4. On the bottom (the denominator), the strongest part is $n^3$. The other part, $-2n$, becomes much less important compared to $n^3$ when 'n' is really huge. Imagine if 'n' is a million: $n^3$ is a trillion, but $2n$ is just 2 million, which is tiny in comparison!
5. So, for very large 'n', our sequence $a_n$ acts a lot like $\frac{n^4}{n^3}$.
6. We can simplify $\frac{n^4}{n^3}$ by subtracting the powers of 'n'. That gives us $n^{4-3} = n^1 = n$.
7. Now, let's think: what happens to just 'n' as 'n' gets incredibly big? Well, 'n' just keeps getting bigger and bigger and bigger! It never settles down to one particular number.
8. Because the sequence doesn't settle down to a single number, we say it "diverges".

Alternative answer

Answer: The sequence diverges. Explain
This is a question about <limits of sequences>. The solving step is:

Hey friend! This problem wants us to figure out if the numbers in this sequence ($a_n$) settle down to a single number or just keep growing bigger and bigger as 'n' gets super, super large.

Our sequence is $a_{n}=\frac{n^{4}}{n^{3}-2 n}$.

1. **Look at the biggest parts:** When 'n' is a really, really huge number (like a million or a billion!), the most important terms in the fraction are the ones with the highest power of 'n'.
* In the top part ($n^4$), the biggest part is $n^4$.
* In the bottom part ($n^3 - 2n$), the biggest part is $n^3$ (because $2n$ is tiny compared to $n^3$ when 'n' is huge).

2. **Simplify for very large 'n':** So, when 'n' is super big, our sequence $a_n$ behaves a lot like $\frac{n^4}{n^3}$.

3. **Reduce the fraction:** What is $\frac{n^4}{n^3}$? We can cancel out three 'n's from the top and bottom, which leaves us with just 'n'.

4. **What happens as 'n' gets bigger?** If $a_n$ is basically equal to 'n' when 'n' is very large, and 'n' keeps getting bigger and bigger without end, then $a_n$ will also keep getting bigger and bigger without end!

Since the sequence just keeps growing bigger and bigger and doesn't settle down to a specific number, we say it **diverges**.

Alternative answer

Answer: The sequence diverges.
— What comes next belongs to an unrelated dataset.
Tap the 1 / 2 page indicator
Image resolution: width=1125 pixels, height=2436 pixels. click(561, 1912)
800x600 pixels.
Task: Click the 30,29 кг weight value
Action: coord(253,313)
Explain
This is a question about how a list of numbers (called a sequence) behaves when we look at numbers far down the list. We want to see if the numbers settle down closer and closer to one specific value, or if they keep getting bigger and bigger, or jump around. . The solving step is:

1. **Look at the fraction:** Our sequence is $a_n = \frac{n^4}{n^3 - 2n}$.
2. **Imagine 'n' getting super big:** Think about what happens when 'n' is a very, very large number, like a million or even a billion.
3. **Find the strongest parts:**
* In the top part ($n^4$), there's only $n^4$. That's the strongest part.
* In the bottom part ($n^3 - 2n$), compare $n^3$ and $2n$. If 'n' is a million, $n^3$ is a million times a million times a million (a huge number!), but $2n$ is just 2 million. $n^3$ is much, much bigger than $2n$. So, for super large 'n', the bottom part acts almost exactly like $n^3$.
4. **Simplify the main parts:** So, when 'n' is really, really big, our fraction $a_n$ acts a lot like $\frac{n^4}{n^3}$.
5. **Do the simple division:** $\frac{n^4}{n^3}$ means $\frac{n \times n \times n \times n}{n \times n \times n}$. We can cancel out three 'n's from the top and bottom. What's left? Just one 'n' on the top! So, the fraction simplifies to just 'n'.
6. **What happens as 'n' gets bigger?:** If our sequence is basically just 'n', then as 'n' gets bigger (like 100, then 1,000, then 1,000,000), the value of the sequence also just keeps getting bigger and bigger (100, then 1,000, then 1,000,000...). It doesn't settle down to a single number.
7. **Conclusion:** Because the numbers in the sequence grow without end and don't get closer to one specific number, we say the sequence "diverges". It doesn't "converge" to a limit.